-- start --

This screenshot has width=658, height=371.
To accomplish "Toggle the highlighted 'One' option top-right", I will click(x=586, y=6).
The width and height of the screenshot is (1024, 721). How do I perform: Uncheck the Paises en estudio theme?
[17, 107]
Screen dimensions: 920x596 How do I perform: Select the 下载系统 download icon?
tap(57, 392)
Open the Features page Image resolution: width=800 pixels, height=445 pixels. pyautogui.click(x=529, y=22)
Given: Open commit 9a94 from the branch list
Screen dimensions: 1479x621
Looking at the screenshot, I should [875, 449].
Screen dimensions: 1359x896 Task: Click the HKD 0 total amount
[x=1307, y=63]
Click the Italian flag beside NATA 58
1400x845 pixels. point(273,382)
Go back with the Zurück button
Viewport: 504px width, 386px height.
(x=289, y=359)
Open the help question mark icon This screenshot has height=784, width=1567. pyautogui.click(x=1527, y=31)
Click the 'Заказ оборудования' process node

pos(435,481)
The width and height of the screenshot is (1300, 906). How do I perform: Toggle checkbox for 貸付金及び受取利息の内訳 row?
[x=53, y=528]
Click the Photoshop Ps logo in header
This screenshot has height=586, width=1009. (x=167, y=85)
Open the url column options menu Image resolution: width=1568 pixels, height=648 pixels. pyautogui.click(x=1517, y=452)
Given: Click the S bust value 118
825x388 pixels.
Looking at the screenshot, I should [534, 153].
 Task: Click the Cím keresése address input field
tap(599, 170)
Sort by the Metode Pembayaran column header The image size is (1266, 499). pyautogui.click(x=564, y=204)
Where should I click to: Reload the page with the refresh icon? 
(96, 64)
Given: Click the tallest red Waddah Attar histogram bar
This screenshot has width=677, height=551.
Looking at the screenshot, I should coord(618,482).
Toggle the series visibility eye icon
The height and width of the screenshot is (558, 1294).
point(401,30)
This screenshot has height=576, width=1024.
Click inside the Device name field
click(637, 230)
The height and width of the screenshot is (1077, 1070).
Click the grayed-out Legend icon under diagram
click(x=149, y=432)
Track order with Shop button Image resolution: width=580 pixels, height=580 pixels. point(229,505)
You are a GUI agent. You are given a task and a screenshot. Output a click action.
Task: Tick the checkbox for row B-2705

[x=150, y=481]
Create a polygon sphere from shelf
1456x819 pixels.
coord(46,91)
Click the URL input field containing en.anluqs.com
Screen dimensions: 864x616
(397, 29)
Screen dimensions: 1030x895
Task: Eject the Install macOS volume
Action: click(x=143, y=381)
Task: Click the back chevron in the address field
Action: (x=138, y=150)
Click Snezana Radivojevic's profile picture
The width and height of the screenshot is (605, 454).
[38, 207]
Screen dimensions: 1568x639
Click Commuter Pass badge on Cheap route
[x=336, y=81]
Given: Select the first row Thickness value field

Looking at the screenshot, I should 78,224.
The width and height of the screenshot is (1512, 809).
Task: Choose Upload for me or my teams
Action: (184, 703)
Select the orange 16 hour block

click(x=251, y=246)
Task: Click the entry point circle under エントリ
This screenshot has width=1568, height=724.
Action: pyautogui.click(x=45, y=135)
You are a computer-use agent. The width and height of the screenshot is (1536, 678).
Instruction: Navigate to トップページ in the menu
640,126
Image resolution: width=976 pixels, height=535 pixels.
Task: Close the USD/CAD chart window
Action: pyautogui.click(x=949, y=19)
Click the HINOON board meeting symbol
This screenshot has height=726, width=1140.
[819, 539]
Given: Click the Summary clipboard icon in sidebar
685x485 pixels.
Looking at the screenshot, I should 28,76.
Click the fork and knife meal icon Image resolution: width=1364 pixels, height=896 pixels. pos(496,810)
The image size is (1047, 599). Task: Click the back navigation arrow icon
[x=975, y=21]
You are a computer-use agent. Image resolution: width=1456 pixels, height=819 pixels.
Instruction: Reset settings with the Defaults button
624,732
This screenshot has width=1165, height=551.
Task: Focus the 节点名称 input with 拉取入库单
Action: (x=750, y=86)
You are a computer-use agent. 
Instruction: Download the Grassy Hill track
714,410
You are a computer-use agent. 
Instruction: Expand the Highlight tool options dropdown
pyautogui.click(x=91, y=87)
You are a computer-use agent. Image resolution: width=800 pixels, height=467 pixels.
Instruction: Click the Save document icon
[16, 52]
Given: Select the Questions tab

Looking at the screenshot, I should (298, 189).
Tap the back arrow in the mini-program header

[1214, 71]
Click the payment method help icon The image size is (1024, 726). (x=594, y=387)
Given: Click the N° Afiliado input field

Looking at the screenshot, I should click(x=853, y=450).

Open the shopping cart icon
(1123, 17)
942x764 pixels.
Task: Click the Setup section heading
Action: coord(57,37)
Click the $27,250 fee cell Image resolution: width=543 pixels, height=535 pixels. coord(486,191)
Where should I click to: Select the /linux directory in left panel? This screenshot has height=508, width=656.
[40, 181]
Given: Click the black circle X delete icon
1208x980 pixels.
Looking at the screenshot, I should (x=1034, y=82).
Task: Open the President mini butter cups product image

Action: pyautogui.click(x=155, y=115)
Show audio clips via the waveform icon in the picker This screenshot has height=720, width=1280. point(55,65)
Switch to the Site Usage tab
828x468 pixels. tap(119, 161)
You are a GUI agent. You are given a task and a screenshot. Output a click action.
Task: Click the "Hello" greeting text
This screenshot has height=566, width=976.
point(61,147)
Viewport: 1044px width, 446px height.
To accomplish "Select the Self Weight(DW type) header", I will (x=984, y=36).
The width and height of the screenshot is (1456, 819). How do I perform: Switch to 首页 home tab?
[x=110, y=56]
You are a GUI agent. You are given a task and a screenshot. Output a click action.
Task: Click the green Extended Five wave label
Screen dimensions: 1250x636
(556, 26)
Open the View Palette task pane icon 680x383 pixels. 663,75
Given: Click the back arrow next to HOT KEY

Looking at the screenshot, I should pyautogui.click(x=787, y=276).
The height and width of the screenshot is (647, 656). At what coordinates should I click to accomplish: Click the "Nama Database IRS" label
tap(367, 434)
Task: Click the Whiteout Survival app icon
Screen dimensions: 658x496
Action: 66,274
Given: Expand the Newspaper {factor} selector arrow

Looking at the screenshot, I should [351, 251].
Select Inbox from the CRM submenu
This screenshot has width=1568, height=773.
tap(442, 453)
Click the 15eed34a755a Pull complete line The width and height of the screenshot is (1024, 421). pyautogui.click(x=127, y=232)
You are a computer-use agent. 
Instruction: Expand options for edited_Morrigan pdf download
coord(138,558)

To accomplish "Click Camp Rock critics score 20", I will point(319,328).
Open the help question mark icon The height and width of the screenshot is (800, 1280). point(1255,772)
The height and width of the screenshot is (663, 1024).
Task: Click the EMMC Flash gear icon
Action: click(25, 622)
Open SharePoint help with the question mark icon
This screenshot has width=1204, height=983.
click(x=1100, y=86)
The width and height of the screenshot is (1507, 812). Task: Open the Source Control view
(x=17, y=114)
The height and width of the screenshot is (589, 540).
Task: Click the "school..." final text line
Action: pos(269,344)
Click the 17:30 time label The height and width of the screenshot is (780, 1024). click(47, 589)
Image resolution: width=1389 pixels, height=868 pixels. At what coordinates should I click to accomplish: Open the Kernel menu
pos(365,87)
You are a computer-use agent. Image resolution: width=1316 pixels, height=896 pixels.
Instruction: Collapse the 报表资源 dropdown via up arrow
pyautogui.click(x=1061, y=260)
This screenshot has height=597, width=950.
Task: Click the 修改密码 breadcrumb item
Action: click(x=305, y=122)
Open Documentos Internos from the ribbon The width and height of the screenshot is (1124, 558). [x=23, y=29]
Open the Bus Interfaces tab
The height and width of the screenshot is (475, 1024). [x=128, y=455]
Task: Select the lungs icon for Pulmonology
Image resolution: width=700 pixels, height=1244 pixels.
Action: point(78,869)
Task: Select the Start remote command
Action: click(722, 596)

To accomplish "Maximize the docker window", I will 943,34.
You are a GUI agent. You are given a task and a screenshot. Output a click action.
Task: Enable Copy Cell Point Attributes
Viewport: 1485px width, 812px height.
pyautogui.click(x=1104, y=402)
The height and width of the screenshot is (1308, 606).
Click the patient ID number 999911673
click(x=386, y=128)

-- end --

Stated task |
Copy out, word for word, the lines of the data above from the one containing "Task: Select the lungs icon for Pulmonology" through the last line.

Problem solution |
Task: Select the lungs icon for Pulmonology
Image resolution: width=700 pixels, height=1244 pixels.
Action: point(78,869)
Task: Select the Start remote command
Action: click(722, 596)

To accomplish "Maximize the docker window", I will 943,34.
You are a GUI agent. You are given a task and a screenshot. Output a click action.
Task: Enable Copy Cell Point Attributes
Viewport: 1485px width, 812px height.
pyautogui.click(x=1104, y=402)
The height and width of the screenshot is (1308, 606).
Click the patient ID number 999911673
click(x=386, y=128)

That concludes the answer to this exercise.